Task details |
Substitute "The frame size is" for each occurrence of "The image size is" in the lines of the listing between the line containing "The height and width of the screenshot is (436, 600)." and the line containing "Action: pyautogui.click(x=106, y=52)", inclusive, and write out only those lines with nothing else altered.

Material provided |
BEGIN

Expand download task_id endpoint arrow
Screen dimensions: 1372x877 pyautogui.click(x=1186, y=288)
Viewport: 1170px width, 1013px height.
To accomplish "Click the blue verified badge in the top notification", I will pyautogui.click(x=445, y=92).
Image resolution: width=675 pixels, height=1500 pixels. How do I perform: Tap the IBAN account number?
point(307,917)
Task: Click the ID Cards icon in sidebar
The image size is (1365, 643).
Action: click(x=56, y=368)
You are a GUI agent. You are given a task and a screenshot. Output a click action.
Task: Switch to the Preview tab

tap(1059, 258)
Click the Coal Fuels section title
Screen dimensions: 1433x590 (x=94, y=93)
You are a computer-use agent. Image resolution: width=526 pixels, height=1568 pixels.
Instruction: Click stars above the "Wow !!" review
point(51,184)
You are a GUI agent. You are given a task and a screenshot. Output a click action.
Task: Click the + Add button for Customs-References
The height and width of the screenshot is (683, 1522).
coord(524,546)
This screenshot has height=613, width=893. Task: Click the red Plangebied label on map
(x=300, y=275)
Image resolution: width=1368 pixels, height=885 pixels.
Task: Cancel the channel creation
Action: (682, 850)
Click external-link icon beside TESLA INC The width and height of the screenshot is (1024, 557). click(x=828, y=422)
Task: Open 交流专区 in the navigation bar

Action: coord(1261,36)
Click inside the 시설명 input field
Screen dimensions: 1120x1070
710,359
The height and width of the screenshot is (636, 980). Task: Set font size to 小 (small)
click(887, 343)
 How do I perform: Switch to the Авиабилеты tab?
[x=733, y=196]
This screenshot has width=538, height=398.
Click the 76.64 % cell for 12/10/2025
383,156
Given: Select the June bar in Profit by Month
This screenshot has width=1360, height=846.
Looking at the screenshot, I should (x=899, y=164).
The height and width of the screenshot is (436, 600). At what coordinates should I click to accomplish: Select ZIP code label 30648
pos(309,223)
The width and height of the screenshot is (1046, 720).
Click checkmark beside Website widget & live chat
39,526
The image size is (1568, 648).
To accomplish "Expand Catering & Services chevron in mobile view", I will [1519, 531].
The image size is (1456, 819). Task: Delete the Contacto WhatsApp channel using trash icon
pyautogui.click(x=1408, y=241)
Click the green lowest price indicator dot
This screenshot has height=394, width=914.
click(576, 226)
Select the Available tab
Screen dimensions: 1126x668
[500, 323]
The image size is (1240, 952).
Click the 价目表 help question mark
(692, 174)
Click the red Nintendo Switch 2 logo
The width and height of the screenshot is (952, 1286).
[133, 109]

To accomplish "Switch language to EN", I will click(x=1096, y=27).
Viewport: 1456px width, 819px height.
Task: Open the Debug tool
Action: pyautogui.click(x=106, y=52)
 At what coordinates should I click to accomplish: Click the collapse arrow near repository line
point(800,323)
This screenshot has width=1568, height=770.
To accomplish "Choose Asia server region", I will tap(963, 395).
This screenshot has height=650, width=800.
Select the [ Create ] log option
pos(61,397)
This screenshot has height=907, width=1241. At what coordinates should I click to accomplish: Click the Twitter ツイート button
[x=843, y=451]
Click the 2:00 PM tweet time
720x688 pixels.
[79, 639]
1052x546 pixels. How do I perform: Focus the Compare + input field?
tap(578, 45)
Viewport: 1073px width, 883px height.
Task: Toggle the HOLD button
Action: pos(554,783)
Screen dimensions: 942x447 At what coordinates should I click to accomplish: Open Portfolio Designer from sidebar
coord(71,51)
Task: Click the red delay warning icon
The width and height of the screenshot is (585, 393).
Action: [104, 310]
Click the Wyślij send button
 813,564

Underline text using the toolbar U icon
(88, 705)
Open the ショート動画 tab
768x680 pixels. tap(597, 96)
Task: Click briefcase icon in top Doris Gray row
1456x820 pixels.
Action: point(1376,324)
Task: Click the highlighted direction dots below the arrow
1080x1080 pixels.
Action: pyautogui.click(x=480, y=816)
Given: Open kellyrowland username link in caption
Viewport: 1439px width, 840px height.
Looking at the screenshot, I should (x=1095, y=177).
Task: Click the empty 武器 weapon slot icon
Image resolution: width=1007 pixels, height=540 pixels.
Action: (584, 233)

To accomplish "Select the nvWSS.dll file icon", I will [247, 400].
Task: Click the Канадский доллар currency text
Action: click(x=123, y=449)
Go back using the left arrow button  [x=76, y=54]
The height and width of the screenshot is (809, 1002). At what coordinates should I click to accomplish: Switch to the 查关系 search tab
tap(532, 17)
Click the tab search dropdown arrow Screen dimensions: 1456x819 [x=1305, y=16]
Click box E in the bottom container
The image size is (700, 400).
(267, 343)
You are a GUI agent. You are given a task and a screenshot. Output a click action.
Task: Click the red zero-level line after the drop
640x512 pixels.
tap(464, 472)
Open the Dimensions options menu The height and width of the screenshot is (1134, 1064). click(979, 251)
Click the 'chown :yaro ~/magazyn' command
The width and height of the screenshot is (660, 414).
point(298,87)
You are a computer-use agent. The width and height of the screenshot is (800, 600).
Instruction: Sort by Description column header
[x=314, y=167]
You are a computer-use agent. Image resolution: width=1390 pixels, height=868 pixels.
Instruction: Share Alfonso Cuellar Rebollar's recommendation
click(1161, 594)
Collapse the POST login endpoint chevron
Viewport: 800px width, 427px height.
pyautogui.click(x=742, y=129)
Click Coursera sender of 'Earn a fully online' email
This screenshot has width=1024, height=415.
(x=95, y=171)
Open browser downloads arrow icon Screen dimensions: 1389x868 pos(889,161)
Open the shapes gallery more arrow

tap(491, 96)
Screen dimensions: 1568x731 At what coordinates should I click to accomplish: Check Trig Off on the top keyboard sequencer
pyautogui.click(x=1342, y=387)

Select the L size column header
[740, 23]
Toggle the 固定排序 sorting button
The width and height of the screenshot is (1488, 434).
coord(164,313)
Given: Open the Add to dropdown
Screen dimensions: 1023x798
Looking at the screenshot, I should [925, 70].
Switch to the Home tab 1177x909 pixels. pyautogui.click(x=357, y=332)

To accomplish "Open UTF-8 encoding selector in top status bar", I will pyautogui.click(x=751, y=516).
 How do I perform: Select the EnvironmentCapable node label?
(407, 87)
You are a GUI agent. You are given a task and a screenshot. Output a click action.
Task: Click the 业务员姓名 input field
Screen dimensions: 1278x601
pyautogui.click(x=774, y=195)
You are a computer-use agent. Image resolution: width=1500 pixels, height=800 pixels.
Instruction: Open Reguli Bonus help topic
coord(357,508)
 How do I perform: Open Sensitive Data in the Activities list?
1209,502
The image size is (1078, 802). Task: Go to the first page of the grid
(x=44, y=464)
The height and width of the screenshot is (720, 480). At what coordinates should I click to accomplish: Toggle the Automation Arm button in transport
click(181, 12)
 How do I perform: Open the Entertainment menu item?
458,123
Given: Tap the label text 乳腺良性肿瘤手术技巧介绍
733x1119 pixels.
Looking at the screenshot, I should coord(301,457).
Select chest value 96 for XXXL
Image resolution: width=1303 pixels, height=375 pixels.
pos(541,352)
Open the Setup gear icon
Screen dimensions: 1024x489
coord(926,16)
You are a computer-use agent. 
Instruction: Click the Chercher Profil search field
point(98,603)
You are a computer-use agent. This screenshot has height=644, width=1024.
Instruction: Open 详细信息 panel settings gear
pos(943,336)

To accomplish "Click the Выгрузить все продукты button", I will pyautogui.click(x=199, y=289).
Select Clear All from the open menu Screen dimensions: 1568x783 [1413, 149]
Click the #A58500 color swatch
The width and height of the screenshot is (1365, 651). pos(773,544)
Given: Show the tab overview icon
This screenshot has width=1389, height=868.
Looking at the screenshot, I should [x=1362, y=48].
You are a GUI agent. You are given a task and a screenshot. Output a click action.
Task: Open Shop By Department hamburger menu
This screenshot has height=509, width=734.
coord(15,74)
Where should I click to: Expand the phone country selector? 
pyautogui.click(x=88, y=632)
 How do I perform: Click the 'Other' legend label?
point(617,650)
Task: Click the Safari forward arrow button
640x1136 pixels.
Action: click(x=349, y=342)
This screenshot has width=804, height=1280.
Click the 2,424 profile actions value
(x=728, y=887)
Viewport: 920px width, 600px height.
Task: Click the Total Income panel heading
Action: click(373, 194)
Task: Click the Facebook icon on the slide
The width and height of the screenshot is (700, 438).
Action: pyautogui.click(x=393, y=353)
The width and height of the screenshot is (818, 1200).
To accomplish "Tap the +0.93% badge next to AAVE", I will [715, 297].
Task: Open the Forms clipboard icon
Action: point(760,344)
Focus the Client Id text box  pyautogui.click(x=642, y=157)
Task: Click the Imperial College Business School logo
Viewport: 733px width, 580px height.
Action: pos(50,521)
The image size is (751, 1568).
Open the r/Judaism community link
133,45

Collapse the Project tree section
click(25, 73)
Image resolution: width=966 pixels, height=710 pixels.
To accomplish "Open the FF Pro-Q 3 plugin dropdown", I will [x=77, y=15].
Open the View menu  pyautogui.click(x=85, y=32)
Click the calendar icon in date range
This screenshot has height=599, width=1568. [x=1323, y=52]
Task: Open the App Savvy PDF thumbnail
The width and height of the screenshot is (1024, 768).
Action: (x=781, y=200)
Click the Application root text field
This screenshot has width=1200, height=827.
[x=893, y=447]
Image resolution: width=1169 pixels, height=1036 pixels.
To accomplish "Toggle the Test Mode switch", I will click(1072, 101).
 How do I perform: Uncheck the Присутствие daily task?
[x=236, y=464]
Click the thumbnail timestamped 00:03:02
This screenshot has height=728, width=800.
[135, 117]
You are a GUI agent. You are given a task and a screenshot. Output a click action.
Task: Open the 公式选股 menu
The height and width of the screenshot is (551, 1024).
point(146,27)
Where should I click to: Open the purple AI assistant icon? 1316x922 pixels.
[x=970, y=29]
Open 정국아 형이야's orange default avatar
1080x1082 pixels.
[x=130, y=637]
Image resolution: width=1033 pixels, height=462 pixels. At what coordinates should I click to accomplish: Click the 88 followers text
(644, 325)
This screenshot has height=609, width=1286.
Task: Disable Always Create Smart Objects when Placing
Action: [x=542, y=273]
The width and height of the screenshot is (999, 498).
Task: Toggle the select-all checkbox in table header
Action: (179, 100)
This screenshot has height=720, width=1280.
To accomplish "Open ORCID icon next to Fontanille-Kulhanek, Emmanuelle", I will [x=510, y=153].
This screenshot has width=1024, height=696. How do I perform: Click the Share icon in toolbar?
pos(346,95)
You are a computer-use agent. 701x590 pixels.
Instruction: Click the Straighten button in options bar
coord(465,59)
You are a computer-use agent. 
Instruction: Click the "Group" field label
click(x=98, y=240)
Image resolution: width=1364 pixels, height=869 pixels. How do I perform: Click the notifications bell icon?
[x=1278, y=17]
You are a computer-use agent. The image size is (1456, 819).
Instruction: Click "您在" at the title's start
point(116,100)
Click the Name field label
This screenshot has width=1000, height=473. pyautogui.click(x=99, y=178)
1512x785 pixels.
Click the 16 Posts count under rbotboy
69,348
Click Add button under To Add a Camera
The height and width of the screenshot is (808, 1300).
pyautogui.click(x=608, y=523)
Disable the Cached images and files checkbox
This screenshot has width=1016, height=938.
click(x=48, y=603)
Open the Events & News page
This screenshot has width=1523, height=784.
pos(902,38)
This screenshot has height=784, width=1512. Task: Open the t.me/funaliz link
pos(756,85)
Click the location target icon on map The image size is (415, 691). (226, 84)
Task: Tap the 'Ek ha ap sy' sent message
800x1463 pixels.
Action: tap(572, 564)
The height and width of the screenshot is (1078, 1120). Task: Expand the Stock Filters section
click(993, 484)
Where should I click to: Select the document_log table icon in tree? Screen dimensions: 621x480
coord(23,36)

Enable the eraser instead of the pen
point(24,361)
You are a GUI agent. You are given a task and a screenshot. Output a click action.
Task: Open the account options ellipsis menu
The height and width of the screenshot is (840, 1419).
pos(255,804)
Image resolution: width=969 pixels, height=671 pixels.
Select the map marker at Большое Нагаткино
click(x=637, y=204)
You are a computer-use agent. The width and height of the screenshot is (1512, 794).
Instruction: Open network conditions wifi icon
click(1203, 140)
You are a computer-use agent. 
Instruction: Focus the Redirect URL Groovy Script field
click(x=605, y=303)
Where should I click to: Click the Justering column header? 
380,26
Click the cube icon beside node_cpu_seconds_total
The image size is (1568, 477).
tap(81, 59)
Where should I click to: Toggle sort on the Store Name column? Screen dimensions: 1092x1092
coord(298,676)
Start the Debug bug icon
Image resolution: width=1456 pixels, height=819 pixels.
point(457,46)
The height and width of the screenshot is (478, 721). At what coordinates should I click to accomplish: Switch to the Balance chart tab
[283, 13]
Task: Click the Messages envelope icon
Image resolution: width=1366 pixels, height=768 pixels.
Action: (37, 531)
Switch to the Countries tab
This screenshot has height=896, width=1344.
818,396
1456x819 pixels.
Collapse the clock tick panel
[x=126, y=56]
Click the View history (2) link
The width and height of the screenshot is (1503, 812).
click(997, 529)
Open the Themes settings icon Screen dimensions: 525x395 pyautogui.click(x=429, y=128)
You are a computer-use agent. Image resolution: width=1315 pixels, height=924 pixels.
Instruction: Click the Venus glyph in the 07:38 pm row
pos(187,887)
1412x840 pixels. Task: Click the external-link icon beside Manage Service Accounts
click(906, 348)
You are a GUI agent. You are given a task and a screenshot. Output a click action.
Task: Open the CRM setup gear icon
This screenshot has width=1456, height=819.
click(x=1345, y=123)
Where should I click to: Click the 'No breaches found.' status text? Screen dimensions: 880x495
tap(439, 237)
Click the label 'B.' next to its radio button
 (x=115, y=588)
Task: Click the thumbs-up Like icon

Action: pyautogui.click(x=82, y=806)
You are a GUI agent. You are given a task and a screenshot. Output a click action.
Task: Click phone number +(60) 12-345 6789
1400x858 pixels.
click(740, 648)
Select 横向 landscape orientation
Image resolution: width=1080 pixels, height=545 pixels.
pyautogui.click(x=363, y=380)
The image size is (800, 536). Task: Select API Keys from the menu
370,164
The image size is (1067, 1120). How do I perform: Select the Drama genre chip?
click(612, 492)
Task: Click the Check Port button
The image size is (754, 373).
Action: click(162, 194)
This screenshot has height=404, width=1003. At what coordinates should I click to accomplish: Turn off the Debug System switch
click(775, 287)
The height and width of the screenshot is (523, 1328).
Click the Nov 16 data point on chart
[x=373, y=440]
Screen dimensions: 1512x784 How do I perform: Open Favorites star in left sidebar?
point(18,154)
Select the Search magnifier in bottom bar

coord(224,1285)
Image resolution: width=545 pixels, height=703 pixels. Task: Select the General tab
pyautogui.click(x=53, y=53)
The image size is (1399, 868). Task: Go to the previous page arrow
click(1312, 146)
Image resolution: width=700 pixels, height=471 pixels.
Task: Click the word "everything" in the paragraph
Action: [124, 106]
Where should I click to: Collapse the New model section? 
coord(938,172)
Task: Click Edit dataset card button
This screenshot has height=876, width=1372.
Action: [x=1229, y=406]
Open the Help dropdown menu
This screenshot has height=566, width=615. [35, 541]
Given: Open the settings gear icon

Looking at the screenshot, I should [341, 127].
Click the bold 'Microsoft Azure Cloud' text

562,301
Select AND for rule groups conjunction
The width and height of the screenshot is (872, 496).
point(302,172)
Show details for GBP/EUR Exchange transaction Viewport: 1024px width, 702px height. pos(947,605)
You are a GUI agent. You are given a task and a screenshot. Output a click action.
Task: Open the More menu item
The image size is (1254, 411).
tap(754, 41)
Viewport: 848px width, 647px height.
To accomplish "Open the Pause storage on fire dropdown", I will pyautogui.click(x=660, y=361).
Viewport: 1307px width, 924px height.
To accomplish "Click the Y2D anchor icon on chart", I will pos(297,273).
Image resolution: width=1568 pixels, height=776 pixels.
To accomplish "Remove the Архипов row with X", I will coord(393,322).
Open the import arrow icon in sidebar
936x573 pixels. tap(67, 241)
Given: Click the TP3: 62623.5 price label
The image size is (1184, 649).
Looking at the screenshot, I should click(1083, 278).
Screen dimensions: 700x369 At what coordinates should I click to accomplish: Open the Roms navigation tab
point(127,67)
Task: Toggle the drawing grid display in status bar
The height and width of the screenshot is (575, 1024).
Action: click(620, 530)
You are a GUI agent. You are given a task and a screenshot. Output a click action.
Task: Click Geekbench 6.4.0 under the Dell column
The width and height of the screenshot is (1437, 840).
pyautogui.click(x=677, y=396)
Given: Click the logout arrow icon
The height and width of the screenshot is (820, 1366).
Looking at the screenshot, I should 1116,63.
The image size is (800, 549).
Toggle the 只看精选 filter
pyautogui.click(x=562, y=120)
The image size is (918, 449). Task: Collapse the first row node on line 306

END

Correct answer |
The height and width of the screenshot is (436, 600). At what coordinates should I click to accomplish: Select ZIP code label 30648
pos(309,223)
The width and height of the screenshot is (1046, 720).
Click checkmark beside Website widget & live chat
39,526
The frame size is (1568, 648).
To accomplish "Expand Catering & Services chevron in mobile view", I will [1519, 531].
The frame size is (1456, 819). Task: Delete the Contacto WhatsApp channel using trash icon
pyautogui.click(x=1408, y=241)
Click the green lowest price indicator dot
This screenshot has height=394, width=914.
click(576, 226)
Select the Available tab
Screen dimensions: 1126x668
[500, 323]
The frame size is (1240, 952).
Click the 价目表 help question mark
(692, 174)
Click the red Nintendo Switch 2 logo
The width and height of the screenshot is (952, 1286).
[133, 109]

To accomplish "Switch language to EN", I will click(x=1096, y=27).
Viewport: 1456px width, 819px height.
Task: Open the Debug tool
Action: pyautogui.click(x=106, y=52)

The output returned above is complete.